> _Prompt_: Output, word for word, the span of lines that starts at the one containing "Task: Open the Kein Fall case dropdown" and ends at the last line of the records.

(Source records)
============

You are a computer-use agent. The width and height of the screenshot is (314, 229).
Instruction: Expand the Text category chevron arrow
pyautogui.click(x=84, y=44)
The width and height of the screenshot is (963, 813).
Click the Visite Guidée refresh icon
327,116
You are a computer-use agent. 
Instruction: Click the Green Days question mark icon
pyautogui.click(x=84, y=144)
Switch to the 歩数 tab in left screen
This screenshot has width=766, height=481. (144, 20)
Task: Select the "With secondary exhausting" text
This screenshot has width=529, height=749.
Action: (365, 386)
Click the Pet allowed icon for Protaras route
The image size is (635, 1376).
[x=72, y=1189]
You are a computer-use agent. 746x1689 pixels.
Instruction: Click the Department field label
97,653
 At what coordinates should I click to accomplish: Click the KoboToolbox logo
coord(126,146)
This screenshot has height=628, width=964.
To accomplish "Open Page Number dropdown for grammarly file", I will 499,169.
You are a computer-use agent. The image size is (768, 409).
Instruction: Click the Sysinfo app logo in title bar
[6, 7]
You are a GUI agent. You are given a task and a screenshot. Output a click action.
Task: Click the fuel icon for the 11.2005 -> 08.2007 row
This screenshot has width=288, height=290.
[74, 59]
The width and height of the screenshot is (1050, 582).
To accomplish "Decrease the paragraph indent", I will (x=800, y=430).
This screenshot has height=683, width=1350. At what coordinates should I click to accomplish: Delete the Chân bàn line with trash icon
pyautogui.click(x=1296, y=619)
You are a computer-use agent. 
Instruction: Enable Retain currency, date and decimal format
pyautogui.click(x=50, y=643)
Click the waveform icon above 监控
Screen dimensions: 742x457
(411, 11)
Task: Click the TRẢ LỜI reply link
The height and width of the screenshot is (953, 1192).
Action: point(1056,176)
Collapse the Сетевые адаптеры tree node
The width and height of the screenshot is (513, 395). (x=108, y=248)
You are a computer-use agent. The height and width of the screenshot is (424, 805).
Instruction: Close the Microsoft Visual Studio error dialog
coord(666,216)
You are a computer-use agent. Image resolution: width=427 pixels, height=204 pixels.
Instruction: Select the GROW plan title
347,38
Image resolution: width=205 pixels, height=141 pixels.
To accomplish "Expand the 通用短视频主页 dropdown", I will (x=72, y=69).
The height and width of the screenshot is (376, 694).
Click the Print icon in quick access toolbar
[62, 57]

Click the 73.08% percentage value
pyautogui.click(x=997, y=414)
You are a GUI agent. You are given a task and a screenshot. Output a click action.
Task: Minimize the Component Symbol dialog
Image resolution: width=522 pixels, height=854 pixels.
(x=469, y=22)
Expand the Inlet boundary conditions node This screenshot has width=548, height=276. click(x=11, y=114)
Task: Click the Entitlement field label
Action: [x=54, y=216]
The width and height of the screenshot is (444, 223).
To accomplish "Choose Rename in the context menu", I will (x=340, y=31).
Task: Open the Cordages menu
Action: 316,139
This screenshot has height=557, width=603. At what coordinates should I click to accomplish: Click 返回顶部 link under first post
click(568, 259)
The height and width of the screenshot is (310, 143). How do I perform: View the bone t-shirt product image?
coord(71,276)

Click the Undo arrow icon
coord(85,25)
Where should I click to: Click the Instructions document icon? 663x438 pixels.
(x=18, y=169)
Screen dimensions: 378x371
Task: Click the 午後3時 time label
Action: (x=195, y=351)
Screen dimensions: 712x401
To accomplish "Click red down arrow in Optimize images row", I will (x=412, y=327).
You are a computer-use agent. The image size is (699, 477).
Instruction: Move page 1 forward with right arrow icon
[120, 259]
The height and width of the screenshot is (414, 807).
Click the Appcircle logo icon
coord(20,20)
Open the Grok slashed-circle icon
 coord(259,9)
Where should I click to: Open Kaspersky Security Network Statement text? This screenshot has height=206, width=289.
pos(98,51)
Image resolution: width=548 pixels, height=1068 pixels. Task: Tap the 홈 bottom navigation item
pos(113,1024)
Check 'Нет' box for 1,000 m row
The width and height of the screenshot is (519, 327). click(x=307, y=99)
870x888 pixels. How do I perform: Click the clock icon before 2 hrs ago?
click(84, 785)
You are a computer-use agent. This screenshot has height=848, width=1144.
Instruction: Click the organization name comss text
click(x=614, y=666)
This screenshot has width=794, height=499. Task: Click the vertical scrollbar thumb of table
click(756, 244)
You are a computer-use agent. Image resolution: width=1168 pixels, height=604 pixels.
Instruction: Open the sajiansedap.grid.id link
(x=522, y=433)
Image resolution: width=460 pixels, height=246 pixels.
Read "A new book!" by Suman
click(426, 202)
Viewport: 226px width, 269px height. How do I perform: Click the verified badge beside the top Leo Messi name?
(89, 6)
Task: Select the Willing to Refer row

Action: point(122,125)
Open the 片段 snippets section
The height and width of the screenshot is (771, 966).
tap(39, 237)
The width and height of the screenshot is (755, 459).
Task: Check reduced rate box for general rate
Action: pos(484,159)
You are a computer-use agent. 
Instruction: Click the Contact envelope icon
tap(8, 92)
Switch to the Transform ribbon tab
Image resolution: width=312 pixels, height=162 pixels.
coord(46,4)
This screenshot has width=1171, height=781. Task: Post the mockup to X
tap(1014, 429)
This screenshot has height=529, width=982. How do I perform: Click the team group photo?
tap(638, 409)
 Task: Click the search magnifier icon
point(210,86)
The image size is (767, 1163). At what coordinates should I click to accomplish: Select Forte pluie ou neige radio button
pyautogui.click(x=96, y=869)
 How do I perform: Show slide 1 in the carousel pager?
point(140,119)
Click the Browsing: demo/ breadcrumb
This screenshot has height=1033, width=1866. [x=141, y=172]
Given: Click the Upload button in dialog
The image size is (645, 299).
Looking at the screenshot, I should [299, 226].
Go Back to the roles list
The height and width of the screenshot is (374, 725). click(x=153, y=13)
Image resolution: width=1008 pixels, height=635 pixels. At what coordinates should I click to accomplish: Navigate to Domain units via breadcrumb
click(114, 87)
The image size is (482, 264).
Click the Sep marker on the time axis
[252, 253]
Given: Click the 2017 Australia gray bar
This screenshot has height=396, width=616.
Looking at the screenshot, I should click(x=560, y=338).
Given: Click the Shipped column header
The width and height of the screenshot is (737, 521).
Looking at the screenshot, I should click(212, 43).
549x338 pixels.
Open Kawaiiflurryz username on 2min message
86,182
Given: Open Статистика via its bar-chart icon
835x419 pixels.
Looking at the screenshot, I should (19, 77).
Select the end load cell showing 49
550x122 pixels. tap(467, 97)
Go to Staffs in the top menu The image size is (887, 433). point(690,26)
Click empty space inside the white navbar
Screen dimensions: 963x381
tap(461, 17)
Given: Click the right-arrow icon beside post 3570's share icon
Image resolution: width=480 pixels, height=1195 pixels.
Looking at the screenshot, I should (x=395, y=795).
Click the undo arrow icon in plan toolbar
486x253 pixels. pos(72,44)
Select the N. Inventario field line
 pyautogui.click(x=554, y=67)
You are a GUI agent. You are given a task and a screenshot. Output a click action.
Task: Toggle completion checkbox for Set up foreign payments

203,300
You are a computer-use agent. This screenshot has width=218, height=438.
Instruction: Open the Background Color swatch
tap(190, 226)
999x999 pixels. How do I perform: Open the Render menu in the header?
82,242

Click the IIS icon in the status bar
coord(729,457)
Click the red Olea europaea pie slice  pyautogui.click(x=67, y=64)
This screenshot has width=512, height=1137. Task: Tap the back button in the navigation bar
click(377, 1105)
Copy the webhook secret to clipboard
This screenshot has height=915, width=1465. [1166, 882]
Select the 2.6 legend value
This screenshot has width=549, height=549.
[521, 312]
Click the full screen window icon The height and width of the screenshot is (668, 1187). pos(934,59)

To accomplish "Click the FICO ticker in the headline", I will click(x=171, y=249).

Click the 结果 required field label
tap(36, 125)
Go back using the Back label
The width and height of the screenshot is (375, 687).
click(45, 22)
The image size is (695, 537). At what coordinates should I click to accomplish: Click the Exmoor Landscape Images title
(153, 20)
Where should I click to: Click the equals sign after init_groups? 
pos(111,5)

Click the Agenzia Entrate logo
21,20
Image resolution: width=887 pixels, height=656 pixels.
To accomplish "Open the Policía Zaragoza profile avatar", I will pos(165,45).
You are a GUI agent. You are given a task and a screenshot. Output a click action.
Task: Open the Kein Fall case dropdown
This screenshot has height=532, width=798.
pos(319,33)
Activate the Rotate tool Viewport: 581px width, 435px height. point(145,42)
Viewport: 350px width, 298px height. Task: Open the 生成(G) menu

============

> _Result of this task_:
Task: Open the Kein Fall case dropdown
This screenshot has height=532, width=798.
pos(319,33)
Activate the Rotate tool Viewport: 581px width, 435px height. point(145,42)
Viewport: 350px width, 298px height. Task: Open the 生成(G) menu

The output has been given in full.